BİY

30 Aralık 2009 Çarşamba

Euro 2016



TFF Euro 2016 için maçların oynanacağı statların arasına Şükrü Saraçoğlu'nu koymayınca Fenerbahçe buna sert tepki gösterdi. Tabi bu tepkiyi kimileri doğru bulurken kimileri de yanlış ve gereksiz buldu. Olaya Fenerbahçe açısından baktığınızda çok da haksız değiller bence. Sonuçta kendi imkanlarınızla bir stat yapmışsınız ve her fırsatta bununla övünüyorsunuz. Yaptığınız stat Uefa'nın elit statlar kategorsine girmiş. 2009 UEFA Kupası finali burda oynanmış. 2016 için de stadınızın listeye girmesini haklı olarak beklersiniz bunda bir anormallik yok.



Öte yandan baktığınız zaman federasyonun da dayandığı haklı gerekçeler var. Bir şehirde en fazla 2 stada izin veriliyor olması (ki Uefa'nın sitesinden indirdiğim pdf'de bu kritere bir türlü rastlayamadım.) ve Şükrü Saraçoğlu Stadı'nın şehir içinde olmasından dolayı gerek canlı yayın araçları gerek fanzone için diğer iki stadyuma göre daha sıkıntılı olması listenin dışında kalmasına sebep olmuş olabilir. Ama bana sorarsınız bunlar çözülemeyecek sorunlar değiller. İstanbul coğrafi konum açısından iki kıtayı birleştiren bir şehir. Bu özellikten faydalanarak azami 2 stat koşulu aşılabilirdi bence. Ayrıca stadyumun hemen dibinde olmasa da salı pazarı denilen bölge stadyumun civarında bir fanzone oluşturulması için yeterli bir alan gibi gözüküyor. Keza maçlardan sonra Bağdat Caddesi maçtan çıkanlar için ideal bir muhit olurdu. Yine Şükrü Saraçoğlu Stadı'na metrobüsle 2016'ya kadar büyük ihtimalle bitecek olan Marmaray'la yine 15-20 dakikalık bir yürüme mesafesiyle şehir hatları vapurları ve deniz otobüsleriyle ulaşmak mümkün. Halbuki Olimpiyat Stadı ve TT Arena'ya baktığınız zaman ulaşım sadece 2 şekilde sağlanabilecek.

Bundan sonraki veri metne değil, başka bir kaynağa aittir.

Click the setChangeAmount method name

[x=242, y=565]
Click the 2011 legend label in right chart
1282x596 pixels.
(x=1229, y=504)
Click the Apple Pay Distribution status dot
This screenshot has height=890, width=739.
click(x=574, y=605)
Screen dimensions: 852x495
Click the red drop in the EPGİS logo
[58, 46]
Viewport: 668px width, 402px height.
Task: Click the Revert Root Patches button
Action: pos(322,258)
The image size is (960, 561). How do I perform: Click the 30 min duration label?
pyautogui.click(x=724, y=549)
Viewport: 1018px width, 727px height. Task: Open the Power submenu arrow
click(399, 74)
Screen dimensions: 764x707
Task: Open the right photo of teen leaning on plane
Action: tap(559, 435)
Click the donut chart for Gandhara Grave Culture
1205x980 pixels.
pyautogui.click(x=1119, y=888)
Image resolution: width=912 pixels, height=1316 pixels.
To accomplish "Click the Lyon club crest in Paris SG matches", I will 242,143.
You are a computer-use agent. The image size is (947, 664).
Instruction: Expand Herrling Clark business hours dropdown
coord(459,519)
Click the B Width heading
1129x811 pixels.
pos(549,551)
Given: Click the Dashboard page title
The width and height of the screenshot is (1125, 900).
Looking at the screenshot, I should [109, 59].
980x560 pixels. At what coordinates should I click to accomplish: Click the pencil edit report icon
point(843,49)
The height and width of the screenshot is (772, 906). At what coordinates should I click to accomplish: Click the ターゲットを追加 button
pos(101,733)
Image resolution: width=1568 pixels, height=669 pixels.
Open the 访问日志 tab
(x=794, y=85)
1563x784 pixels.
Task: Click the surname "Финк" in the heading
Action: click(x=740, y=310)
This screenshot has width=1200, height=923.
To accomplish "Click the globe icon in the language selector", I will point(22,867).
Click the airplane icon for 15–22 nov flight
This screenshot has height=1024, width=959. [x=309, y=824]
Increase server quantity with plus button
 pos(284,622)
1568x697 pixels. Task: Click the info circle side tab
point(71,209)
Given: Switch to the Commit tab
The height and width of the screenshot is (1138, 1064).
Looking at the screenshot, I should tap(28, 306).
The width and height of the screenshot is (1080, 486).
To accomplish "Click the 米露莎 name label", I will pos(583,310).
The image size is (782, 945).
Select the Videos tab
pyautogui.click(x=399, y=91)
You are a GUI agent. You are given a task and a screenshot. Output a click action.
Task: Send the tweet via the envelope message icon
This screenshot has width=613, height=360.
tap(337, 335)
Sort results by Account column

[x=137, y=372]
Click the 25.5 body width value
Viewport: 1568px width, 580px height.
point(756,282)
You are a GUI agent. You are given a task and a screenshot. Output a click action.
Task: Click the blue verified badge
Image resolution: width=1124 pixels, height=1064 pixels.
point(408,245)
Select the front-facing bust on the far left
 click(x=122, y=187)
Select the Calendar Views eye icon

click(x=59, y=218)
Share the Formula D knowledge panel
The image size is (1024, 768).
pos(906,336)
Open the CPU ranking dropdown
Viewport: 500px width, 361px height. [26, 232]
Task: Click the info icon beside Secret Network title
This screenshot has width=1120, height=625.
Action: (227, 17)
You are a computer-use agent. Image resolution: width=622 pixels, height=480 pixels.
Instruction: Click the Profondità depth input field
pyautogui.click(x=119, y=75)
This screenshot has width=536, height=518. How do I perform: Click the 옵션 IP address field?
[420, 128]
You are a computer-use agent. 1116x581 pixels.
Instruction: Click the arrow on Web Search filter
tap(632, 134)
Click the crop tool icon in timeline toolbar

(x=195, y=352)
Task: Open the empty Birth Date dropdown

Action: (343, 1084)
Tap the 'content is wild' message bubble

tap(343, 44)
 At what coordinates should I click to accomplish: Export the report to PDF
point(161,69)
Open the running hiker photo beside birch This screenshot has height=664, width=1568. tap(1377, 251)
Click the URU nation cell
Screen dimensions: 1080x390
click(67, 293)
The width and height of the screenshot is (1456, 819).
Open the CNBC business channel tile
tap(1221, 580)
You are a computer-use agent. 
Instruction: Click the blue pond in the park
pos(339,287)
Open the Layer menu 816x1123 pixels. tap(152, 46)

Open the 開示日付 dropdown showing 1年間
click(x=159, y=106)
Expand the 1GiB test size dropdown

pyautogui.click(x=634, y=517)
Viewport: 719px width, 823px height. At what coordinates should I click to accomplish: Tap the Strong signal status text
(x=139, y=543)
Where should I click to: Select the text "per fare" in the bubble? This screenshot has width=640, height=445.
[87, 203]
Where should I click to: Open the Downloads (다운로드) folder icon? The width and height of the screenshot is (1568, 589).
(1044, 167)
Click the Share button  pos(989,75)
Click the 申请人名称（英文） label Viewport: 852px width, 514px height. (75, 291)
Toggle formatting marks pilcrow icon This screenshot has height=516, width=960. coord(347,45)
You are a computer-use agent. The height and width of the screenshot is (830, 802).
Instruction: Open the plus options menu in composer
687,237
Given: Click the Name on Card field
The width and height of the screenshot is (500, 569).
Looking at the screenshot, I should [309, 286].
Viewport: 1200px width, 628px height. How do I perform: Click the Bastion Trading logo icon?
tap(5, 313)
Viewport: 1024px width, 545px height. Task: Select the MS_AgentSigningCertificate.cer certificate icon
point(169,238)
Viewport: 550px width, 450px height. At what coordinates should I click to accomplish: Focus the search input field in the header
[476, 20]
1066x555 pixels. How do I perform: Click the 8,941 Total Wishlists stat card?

Üstelik o dağın başındaki Olimpiyat Stadı'na 10 şerit gidiş 10 şerit geliş duble yol da yapsanız 80 bin kişi oradan çıktığında şehir merkezine gelmeleri her türlü eziyet olacaktır.



Gelelim aday şehirlerin coğrafi dağılımına. Öncelikle şunu söylemek lazım. Bu tip organizasyonların alınmasının bir çok nedeni vardır. Gerek ülke futbolunun kalkınması gerek ihtiyacı olan şehirlerin spor tesisleri kazanması bunların başlıca nedenleridir. Bu bağlamda başta Mehmet Demirkol olmak üzere gazetecilik eğitimi almış olsun olmasın basın mensubu olan bir insanın bu işi her yönüyle sorgulamasından daha doğal bir şey yoktur. Ayrıca Mehmet Demirkol'un verdiği örneklere baktığınız zaman başta Trabzon, Diyarbakır, Şanlıurfa, Adana gibi kentlerin hepsinin olmasa bile en az 1-2 tanesinin aday şehirler arasına alınmamış olmasının herhangi bir mantık temeline oturması pek mümkün gözükmüyor.

Gelelim bizim Fransa ve İtalya'yı geçip turnuvaya ev sahipliği yapma ihtimalimize. Tabi rakiplerimizin bu turnuvayı daha önce 2'şer kez düzenlemiş olmaları şüphesiz bizim için bir avantaj. Ancak hem bu iki ülkenin lobisinin güçlü olması hem de 2012'nin Doğu Avrupa'da düzenlenecek olması ve bu süreçte Ukrayna'nın sıkıntılı adaylığı bizim için dezavantaj teşkil ediyor. Bakalım federasyon tüm bu saçmalıklarına rağmen turnuvayı düzenlemeye hak kazanabilecek mi?